1. ## limits proof

prove from the definition whether limit exists or not

$\displaystyle \lim_{x \to 0} cos(\frac{1}{x})$

any idea how to start?

2. As $\displaystyle \displaystyle x \to 0, \frac{1}{x} \to \infty$.

The cosine function oscillates between $\displaystyle \displaystyle [-1, 1]$, so there is not a limiting value.

3. If for every $\displaystyle \epsilon >0$ there exists a $\displaystyle \delta >0$ such that $\displaystyle \left|\cos{\left(\frac{1}{x}\right)}-L\right|< \epsilon$ whenever $\displaystyle 0< |x-0|< \delta$.

If we let cosine be sufficiently large, then cosine is either -1 or 1.

$\displaystyle \displaystyle \left|1-L\right|< \epsilon\Rightarrow \left|\frac{1-L}{x}\right||x|<\epsilon\Rightarrow |x|<\frac{x\epsilon}{1-L}$

$\displaystyle \displaystyle \left|-1-L\right|< \epsilon\Rightarrow \left|\frac{-1-L}{x}\right||x|<\epsilon\Rightarrow |x|<\frac{x\epsilon}{-1-L}$

What do we let delta equal now?

4. Originally Posted by dwsmith
If for every $\displaystyle \epsilon >0$ there exists a $\displaystyle \delta >0$ such that $\displaystyle \left|\cos{\left(\frac{1}{x}\right)}-L\right|< \epsilon$ whenever $\displaystyle 0< |x-0|< \delta$.

If we let cosine be sufficiently large, then cosine is either -1 or 1.

$\displaystyle \displaystyle \left|1-L\right|< \epsilon\Rightarrow \left|\frac{1-L}{x}\right||x|<\epsilon\Rightarrow |x|<\frac{x\epsilon}{1-L}$

$\displaystyle \displaystyle \left|-1-L\right|< \epsilon\Rightarrow \left|\frac{-1-L}{x}\right||x|<\epsilon\Rightarrow |x|<\frac{x\epsilon}{-1-L}$

What do we let delta equal now?
I don't understand what you mean by the bolded line, but your argument can not work - you have that $\displaystyle |x|<\frac{x\epsilon}{-1-L}$, but if x is positive then this means that a positive quantity (LHS) is smaller than a negative quantity (RHS), which is absurd.

This is an outline of the proof I have in mind:

1) Suppose towards a contradiction that the limit exists.
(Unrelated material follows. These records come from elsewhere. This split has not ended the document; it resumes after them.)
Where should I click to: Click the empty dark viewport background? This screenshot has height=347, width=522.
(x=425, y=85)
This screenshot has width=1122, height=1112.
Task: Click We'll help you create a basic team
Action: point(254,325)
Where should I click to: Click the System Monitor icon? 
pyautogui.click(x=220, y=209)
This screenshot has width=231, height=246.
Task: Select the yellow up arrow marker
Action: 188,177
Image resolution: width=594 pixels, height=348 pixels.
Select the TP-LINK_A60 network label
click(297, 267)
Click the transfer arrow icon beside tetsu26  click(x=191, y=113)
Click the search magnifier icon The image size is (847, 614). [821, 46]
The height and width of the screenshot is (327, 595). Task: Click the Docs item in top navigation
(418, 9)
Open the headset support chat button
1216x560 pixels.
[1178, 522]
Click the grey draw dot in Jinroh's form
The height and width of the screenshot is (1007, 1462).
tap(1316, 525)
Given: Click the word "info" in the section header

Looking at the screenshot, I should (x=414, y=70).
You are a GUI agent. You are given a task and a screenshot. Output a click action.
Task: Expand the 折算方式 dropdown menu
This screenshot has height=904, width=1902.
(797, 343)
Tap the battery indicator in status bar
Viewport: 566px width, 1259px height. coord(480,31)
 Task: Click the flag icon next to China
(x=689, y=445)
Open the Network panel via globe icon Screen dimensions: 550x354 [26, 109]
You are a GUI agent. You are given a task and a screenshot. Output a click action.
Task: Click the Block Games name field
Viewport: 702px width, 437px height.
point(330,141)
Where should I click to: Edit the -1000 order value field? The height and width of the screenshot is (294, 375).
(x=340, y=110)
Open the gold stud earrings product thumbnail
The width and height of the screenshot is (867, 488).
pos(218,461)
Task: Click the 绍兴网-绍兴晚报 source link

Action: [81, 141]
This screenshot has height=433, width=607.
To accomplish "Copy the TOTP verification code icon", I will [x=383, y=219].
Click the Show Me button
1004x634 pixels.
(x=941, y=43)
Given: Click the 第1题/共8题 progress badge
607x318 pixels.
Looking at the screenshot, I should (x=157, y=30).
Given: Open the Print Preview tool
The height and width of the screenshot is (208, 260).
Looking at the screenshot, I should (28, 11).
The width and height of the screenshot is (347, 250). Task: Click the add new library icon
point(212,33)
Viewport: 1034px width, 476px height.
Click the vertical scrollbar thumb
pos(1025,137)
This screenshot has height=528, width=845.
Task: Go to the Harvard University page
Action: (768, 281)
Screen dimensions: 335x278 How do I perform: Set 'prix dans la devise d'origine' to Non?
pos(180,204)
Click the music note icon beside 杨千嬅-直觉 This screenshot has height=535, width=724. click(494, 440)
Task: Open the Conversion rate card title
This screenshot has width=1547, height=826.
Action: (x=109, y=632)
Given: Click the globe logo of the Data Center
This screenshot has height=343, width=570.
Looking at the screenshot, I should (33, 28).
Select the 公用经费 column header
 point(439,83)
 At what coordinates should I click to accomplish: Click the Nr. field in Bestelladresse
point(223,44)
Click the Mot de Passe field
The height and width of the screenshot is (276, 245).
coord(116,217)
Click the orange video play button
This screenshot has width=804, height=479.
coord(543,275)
Then since cosine is bounded, the limit is finite, say L.

2) Find two sequences $\displaystyle \{x_n\}, \ \{y_n\}$ such that $\displaystyle x_n \to 0, \ y_n \to 0$ as $\displaystyle n \to \infty$, and such that $\displaystyle \forall n: \ cos(\frac{1}{x_n}) = 1$ and $\displaystyle cos(\frac{1}{y_n}) = 0$, and argue why this finishes the proof.

Edit: Notice that 2) was wrong at first, fixed it now.

5. "Let cosine be sufficiently large"??

Proof by contradiction. Suppose the limit does exist. Let $\displaystyle \lim_{x\to \infty} cos(x)= L$. Then, given any $\displaystyle \epsilon> 0$, there exist R such that if x> R, $\displaystyle |cos(x)- L|< \epsilon$. Certainly, we must have $\displaystyle -1\le L\le 1$.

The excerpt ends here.